● **Directions for this task**:
Within the records below, find each line with the word "computer" and copy it out.

● **Task inputs**:
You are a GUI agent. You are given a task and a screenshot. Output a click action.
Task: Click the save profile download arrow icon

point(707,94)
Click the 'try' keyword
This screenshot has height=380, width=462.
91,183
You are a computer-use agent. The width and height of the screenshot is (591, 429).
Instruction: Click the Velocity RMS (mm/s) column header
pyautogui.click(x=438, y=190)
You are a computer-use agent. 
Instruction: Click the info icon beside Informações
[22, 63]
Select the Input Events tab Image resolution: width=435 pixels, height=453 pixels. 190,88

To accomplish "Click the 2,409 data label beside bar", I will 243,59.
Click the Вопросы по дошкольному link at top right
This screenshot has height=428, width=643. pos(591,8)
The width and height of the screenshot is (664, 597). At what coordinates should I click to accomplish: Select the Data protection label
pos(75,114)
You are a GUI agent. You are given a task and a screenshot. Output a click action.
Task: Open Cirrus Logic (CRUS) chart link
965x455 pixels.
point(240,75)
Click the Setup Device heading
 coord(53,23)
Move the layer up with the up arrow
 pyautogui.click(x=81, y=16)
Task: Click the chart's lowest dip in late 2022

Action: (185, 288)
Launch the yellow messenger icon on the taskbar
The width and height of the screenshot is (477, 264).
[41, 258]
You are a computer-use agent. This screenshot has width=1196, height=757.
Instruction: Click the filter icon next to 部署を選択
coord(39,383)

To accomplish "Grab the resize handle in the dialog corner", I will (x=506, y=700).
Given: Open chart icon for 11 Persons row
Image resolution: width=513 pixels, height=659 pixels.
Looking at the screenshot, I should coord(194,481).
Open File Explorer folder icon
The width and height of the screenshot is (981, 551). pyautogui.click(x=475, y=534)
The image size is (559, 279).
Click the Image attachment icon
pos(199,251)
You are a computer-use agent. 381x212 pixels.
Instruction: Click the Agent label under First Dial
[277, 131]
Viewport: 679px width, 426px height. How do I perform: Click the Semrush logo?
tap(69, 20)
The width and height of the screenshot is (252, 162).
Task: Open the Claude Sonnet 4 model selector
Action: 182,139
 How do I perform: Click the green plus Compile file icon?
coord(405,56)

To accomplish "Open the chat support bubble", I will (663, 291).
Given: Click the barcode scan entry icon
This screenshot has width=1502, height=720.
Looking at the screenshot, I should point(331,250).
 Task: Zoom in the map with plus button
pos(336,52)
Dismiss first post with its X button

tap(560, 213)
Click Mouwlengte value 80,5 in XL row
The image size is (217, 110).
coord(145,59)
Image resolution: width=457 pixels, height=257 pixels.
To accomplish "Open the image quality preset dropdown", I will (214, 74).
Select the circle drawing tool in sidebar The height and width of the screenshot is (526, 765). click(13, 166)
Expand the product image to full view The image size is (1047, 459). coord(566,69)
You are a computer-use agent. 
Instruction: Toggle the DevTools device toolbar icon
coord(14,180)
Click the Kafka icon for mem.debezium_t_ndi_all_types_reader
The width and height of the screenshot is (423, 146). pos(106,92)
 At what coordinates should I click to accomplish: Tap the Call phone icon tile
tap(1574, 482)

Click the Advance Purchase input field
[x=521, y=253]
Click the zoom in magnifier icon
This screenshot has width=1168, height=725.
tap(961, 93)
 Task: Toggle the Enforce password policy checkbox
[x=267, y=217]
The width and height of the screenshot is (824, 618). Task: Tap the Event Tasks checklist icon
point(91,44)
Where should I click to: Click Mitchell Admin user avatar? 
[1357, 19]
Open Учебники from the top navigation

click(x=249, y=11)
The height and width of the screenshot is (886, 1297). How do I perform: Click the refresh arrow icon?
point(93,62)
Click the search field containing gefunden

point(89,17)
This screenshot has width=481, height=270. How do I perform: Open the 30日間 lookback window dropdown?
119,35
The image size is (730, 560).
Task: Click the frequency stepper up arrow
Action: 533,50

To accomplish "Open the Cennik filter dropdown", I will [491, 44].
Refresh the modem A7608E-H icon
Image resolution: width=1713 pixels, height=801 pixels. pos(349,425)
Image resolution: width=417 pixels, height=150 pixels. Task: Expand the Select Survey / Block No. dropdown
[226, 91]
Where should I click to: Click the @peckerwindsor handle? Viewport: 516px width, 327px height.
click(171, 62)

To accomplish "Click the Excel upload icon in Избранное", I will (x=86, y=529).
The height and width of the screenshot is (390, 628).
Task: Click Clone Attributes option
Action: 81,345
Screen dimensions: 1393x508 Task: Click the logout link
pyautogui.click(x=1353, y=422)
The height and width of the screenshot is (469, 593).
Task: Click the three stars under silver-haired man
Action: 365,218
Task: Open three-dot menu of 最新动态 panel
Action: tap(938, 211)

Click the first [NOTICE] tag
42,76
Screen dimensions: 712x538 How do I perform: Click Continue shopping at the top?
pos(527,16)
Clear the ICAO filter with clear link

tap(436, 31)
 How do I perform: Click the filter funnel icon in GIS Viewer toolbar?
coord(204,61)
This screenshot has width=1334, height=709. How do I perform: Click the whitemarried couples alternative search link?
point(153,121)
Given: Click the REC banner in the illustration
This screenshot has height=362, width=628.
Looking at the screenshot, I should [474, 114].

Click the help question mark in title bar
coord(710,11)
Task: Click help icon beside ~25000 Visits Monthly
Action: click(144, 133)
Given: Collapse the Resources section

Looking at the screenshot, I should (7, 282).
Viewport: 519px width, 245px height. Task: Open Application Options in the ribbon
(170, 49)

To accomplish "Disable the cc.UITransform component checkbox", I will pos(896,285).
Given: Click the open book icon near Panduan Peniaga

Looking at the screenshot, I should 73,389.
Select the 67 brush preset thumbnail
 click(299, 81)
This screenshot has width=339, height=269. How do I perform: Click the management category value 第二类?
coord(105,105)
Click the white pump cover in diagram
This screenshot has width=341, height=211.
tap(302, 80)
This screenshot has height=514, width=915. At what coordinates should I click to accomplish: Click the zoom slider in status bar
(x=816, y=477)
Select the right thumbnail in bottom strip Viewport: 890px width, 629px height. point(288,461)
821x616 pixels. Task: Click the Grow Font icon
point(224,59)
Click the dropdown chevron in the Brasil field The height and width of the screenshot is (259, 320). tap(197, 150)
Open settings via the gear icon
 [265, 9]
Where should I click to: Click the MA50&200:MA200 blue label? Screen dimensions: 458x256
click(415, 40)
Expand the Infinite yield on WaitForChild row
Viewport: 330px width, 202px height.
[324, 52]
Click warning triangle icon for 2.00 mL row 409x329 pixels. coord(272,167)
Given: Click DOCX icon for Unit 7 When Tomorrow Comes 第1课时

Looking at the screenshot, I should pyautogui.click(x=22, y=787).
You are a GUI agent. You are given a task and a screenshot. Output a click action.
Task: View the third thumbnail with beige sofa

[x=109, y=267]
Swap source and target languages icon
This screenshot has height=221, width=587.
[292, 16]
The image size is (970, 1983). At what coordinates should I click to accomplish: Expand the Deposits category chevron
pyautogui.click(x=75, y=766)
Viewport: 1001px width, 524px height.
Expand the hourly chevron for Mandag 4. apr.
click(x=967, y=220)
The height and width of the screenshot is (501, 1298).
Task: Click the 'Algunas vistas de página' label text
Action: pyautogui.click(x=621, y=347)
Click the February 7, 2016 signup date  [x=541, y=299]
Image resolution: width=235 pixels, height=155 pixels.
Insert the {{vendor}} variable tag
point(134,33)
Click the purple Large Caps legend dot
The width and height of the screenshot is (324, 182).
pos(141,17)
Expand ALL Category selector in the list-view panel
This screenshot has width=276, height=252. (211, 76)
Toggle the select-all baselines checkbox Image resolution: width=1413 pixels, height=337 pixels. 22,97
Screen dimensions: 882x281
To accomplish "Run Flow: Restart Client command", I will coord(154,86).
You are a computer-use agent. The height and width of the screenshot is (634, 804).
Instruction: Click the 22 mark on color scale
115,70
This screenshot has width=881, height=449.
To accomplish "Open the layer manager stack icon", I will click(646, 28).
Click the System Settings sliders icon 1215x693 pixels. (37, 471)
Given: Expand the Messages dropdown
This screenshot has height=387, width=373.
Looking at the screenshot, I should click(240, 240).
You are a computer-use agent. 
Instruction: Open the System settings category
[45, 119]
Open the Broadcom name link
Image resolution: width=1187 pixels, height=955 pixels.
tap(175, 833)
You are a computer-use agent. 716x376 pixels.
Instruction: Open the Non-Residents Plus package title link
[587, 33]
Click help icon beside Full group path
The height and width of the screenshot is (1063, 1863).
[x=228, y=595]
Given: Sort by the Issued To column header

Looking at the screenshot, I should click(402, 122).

● **Answer box**:
You are a computer-use agent. The width and height of the screenshot is (591, 429).
You are a computer-use agent. 
You are a computer-use agent. This screenshot has width=1196, height=757.
You are a computer-use agent. 381x212 pixels.
You are a computer-use agent. 
You are a computer-use agent. The height and width of the screenshot is (634, 804).
You are a computer-use agent. 
You are a computer-use agent. 716x376 pixels.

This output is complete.